#### [Data to examine]
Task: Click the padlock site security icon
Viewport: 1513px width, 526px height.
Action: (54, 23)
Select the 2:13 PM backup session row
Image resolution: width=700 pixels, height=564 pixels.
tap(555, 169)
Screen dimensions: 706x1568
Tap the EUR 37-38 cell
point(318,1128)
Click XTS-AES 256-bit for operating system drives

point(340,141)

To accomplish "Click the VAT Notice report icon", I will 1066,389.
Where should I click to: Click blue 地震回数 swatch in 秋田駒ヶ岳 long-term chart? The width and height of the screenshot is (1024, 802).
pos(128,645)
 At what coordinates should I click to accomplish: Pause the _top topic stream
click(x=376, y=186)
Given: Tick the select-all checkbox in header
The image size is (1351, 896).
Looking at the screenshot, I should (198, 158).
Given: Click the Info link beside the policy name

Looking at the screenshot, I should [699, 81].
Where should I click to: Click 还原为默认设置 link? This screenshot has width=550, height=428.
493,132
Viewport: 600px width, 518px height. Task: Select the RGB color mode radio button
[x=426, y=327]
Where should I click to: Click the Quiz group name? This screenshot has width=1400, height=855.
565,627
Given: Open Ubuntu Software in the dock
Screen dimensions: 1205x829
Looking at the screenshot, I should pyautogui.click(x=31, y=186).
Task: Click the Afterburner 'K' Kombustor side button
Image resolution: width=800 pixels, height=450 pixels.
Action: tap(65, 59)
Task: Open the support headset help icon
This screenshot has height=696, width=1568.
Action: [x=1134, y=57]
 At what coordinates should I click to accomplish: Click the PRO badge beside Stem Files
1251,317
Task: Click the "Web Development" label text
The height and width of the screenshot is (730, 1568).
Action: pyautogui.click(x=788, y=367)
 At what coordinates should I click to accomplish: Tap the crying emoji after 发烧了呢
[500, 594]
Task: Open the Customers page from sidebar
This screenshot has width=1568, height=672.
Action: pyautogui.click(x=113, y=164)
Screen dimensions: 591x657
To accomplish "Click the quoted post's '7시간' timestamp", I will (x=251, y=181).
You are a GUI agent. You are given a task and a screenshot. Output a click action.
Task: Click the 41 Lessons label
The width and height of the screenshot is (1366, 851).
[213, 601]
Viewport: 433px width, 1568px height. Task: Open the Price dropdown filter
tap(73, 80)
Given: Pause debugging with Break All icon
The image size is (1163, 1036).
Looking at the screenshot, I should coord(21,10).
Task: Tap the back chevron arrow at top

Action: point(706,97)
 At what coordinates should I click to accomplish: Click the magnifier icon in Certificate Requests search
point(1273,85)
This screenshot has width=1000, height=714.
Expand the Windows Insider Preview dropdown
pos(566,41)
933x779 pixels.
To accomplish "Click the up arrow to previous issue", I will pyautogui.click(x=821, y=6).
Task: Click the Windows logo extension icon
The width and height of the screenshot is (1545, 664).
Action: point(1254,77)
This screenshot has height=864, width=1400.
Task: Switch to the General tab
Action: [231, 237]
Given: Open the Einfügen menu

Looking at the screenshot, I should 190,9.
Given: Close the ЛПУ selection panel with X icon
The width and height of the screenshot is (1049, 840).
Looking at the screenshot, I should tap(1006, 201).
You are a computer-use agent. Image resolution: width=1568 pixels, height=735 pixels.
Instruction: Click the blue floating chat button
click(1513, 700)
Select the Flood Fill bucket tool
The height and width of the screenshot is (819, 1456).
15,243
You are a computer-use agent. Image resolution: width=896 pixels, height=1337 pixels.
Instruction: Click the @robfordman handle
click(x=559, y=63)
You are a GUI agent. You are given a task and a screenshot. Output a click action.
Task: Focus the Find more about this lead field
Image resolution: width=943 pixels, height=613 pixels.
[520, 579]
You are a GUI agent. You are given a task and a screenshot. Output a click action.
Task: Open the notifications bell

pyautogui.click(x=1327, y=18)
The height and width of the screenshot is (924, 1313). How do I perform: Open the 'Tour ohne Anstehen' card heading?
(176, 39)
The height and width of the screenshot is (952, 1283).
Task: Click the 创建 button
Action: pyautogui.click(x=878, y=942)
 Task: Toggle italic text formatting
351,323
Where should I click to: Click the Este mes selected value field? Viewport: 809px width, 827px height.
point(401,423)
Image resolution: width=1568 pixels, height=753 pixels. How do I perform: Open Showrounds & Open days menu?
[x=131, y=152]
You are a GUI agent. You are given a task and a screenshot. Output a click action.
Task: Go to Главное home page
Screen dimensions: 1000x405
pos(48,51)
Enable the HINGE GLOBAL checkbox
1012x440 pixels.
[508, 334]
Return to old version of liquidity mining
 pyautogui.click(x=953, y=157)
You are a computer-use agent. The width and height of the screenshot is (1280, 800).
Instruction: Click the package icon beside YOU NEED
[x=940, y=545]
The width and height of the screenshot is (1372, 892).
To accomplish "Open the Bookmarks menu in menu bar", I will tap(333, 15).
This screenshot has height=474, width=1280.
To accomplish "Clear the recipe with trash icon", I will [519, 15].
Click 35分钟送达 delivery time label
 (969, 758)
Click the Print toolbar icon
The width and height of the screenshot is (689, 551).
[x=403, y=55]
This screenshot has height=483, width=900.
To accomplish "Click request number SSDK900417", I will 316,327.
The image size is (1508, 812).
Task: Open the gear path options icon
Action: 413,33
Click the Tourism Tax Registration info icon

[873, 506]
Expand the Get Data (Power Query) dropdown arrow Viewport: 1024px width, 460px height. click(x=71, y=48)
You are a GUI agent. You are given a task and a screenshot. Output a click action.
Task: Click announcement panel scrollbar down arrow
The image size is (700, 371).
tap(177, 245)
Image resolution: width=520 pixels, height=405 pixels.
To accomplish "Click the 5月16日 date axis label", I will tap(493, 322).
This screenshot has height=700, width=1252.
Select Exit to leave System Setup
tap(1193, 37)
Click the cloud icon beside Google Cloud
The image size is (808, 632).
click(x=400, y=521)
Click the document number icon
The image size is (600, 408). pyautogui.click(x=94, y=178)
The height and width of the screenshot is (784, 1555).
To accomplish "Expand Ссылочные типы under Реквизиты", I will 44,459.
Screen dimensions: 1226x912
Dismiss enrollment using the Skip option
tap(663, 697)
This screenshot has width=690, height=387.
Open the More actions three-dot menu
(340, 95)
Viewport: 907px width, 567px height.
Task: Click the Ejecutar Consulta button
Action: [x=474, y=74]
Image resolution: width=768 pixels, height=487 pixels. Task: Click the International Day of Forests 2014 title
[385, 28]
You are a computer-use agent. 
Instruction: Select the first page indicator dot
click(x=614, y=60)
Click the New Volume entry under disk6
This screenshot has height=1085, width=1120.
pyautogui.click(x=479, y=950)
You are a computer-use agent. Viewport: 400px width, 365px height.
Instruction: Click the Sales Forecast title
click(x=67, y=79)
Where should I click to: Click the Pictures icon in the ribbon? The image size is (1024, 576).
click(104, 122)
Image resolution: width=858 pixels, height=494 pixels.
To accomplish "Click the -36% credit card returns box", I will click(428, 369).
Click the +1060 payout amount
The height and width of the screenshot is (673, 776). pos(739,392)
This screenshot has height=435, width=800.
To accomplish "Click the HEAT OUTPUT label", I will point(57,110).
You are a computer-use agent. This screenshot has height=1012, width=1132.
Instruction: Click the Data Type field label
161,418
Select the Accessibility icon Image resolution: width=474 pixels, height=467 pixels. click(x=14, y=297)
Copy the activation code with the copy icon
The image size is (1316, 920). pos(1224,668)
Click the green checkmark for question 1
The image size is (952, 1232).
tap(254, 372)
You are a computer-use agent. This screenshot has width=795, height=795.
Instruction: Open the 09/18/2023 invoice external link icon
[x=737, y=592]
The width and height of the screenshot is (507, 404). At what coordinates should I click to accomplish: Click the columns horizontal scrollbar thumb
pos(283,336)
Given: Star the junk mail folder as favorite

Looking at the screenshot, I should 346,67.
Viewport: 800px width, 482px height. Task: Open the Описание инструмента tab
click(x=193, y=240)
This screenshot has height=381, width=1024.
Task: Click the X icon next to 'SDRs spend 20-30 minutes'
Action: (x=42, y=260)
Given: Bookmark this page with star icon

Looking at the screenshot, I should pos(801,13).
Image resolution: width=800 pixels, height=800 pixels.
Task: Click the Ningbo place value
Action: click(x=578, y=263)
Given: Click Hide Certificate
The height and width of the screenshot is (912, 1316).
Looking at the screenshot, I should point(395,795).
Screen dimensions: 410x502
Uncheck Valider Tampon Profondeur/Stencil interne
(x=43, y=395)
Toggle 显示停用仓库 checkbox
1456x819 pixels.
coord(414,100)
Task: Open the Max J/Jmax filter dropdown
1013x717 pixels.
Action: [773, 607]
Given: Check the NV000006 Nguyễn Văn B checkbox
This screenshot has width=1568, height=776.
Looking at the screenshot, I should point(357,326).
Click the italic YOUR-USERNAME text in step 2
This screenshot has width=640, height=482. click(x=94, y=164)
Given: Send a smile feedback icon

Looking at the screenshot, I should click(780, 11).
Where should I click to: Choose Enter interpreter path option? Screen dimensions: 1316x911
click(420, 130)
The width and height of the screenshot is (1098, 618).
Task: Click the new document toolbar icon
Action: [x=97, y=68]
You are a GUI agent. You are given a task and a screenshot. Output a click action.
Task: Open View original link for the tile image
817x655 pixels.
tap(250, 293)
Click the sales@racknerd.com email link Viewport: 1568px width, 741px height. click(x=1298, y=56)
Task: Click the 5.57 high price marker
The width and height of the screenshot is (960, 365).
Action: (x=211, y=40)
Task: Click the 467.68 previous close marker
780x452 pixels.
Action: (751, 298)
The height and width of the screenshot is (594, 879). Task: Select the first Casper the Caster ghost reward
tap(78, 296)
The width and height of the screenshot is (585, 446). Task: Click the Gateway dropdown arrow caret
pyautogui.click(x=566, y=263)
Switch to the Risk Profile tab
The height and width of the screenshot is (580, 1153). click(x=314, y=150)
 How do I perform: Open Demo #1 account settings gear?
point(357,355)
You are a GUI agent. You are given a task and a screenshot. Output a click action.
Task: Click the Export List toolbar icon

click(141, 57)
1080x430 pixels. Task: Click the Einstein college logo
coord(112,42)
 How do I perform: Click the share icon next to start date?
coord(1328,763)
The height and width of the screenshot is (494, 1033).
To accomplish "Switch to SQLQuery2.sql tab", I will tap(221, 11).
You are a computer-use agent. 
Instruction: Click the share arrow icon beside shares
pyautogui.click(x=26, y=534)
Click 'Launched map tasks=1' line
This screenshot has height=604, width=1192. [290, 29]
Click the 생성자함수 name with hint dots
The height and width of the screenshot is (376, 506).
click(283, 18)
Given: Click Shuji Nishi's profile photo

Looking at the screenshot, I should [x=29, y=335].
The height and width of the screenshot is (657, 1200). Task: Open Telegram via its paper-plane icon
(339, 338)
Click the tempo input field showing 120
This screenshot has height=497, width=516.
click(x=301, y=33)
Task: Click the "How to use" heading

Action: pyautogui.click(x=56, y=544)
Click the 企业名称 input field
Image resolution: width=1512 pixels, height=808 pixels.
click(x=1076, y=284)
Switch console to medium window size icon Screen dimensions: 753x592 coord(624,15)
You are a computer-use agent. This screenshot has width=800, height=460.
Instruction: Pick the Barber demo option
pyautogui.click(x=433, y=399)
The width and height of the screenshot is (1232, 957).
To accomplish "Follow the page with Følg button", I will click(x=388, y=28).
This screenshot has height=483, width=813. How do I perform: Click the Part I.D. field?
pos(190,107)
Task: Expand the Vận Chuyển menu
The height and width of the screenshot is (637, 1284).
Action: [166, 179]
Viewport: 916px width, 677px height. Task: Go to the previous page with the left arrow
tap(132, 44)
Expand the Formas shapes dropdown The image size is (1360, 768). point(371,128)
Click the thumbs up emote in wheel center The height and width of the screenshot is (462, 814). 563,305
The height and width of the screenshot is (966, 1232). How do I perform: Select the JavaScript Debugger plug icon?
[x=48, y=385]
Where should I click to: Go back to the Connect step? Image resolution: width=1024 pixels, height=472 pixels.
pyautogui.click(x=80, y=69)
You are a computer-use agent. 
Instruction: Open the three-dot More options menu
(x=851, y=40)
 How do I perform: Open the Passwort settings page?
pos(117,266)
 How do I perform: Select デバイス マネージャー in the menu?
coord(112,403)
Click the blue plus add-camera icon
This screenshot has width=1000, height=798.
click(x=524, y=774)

#### [Task brief]
The range runs from the line above containing "Switch to the Risk Profile tab" to the line containing "The width and height of the screenshot is (1232, 957).", inclusive. Restate those lines word for word and no others.

#### [Reply to the exercise]
Switch to the Risk Profile tab
The height and width of the screenshot is (580, 1153). click(x=314, y=150)
 How do I perform: Open Demo #1 account settings gear?
point(357,355)
You are a GUI agent. You are given a task and a screenshot. Output a click action.
Task: Click the Export List toolbar icon

click(141, 57)
1080x430 pixels. Task: Click the Einstein college logo
coord(112,42)
 How do I perform: Click the share icon next to start date?
coord(1328,763)
The height and width of the screenshot is (494, 1033).
To accomplish "Switch to SQLQuery2.sql tab", I will tap(221, 11).
You are a computer-use agent. 
Instruction: Click the share arrow icon beside shares
pyautogui.click(x=26, y=534)
Click 'Launched map tasks=1' line
This screenshot has height=604, width=1192. [290, 29]
Click the 생성자함수 name with hint dots
The height and width of the screenshot is (376, 506).
click(283, 18)
Given: Click Shuji Nishi's profile photo

Looking at the screenshot, I should [x=29, y=335].
The height and width of the screenshot is (657, 1200). Task: Open Telegram via its paper-plane icon
(339, 338)
Click the tempo input field showing 120
This screenshot has height=497, width=516.
click(x=301, y=33)
Task: Click the "How to use" heading

Action: pyautogui.click(x=56, y=544)
Click the 企业名称 input field
Image resolution: width=1512 pixels, height=808 pixels.
click(x=1076, y=284)
Switch console to medium window size icon Screen dimensions: 753x592 coord(624,15)
You are a computer-use agent. This screenshot has width=800, height=460.
Instruction: Pick the Barber demo option
pyautogui.click(x=433, y=399)
The width and height of the screenshot is (1232, 957).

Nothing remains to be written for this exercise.